= Work to do =
Print the following lines verbatim, from the line containing "Click the blue Save button" up to and including the line containing "click(1526, 335)".
###
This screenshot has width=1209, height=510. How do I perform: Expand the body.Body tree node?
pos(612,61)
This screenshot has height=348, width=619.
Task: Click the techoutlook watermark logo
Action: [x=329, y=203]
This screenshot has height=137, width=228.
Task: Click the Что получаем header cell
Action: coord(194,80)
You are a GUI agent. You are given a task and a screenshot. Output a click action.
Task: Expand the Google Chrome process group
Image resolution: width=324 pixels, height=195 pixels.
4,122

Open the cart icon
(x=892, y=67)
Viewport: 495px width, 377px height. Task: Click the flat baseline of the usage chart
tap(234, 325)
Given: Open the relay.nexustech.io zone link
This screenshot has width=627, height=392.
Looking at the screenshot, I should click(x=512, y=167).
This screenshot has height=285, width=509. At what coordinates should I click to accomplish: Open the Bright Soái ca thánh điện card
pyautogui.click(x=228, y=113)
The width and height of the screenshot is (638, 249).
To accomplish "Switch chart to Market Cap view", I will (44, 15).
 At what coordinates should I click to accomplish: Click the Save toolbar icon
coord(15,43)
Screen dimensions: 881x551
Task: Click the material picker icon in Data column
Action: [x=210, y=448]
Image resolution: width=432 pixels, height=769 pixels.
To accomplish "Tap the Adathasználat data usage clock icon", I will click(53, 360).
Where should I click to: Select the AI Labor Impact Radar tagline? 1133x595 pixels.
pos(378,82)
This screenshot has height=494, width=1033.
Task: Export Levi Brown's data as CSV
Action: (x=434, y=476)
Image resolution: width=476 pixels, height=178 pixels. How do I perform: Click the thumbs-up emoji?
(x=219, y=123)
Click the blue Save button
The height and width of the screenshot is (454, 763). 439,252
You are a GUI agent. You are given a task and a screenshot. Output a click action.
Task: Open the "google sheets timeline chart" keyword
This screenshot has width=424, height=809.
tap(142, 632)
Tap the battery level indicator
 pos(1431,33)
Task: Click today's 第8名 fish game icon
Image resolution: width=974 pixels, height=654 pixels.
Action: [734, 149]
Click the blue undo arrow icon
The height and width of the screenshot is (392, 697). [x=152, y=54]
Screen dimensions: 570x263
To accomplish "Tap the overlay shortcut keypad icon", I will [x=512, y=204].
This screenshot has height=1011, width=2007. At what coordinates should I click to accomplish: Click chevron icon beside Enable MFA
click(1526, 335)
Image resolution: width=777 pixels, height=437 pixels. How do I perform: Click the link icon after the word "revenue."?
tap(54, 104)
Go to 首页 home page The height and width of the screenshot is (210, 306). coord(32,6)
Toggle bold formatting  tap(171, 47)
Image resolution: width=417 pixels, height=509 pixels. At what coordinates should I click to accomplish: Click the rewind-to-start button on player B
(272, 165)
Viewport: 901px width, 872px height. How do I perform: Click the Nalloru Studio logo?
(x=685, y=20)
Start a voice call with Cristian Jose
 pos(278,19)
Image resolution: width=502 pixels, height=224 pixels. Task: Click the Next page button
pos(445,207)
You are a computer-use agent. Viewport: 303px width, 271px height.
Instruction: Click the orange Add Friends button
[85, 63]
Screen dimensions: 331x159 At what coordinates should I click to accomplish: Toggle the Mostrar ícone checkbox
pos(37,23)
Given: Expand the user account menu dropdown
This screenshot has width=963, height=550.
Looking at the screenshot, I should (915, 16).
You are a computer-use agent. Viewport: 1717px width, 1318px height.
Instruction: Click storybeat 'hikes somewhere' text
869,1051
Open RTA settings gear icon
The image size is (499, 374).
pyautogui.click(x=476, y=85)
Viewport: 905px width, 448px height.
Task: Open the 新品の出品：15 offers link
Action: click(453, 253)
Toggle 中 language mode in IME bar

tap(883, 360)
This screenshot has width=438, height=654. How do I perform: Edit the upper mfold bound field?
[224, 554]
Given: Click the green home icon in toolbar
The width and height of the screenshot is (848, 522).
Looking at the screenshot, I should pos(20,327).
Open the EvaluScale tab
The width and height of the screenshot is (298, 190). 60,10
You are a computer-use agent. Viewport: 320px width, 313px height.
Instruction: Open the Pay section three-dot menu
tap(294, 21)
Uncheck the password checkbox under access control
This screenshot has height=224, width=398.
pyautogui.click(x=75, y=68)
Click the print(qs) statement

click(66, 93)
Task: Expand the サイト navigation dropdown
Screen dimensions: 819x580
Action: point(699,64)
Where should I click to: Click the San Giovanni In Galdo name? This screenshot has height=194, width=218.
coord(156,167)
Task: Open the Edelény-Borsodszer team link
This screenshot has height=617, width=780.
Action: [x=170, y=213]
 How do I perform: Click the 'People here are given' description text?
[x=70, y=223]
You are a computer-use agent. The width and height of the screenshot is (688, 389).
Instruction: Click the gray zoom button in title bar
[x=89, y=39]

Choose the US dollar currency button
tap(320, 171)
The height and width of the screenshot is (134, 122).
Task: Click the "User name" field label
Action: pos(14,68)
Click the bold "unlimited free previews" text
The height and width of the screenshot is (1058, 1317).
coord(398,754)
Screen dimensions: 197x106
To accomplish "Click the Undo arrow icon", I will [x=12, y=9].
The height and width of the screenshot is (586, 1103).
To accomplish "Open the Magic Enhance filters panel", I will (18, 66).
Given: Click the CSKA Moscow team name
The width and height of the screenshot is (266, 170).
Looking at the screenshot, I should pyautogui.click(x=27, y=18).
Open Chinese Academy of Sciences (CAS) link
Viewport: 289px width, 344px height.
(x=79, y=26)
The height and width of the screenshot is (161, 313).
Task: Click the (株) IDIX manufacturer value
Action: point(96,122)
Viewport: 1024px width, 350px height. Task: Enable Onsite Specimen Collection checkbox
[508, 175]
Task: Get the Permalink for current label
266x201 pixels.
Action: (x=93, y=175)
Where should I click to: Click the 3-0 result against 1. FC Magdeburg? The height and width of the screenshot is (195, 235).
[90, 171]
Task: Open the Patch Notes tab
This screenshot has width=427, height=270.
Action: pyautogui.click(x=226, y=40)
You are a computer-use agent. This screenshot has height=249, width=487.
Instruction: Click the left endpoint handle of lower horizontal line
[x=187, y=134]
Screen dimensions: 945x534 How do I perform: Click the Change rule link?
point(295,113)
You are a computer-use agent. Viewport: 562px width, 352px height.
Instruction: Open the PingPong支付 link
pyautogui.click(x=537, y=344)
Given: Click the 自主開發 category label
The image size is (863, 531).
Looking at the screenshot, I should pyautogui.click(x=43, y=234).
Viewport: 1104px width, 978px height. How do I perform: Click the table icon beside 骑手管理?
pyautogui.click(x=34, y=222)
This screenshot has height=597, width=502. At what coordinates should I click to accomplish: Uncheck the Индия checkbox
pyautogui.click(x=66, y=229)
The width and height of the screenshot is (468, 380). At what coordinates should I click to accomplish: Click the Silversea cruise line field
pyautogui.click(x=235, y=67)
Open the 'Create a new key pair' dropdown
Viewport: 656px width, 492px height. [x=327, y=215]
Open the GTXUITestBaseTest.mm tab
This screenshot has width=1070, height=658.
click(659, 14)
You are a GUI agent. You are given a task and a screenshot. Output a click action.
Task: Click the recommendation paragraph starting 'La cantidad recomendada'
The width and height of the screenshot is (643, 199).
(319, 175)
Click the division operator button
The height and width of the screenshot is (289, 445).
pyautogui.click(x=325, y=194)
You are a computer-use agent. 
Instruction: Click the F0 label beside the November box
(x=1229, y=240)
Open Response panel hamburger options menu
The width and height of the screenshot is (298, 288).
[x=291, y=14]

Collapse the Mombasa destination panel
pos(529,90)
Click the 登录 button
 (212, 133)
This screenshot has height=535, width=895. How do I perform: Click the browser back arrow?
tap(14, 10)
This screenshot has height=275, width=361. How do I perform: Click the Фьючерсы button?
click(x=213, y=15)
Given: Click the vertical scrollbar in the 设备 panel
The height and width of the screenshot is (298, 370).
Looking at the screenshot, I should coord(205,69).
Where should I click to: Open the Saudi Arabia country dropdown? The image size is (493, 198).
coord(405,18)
###
= Task result =
Click the blue Save button
The height and width of the screenshot is (454, 763). 439,252
You are a GUI agent. You are given a task and a screenshot. Output a click action.
Task: Open the "google sheets timeline chart" keyword
This screenshot has width=424, height=809.
tap(142, 632)
Tap the battery level indicator
 pos(1431,33)
Task: Click today's 第8名 fish game icon
Image resolution: width=974 pixels, height=654 pixels.
Action: [734, 149]
Click the blue undo arrow icon
The height and width of the screenshot is (392, 697). [x=152, y=54]
Screen dimensions: 570x263
To accomplish "Tap the overlay shortcut keypad icon", I will [x=512, y=204].
This screenshot has height=1011, width=2007. At what coordinates should I click to accomplish: Click chevron icon beside Enable MFA
click(1526, 335)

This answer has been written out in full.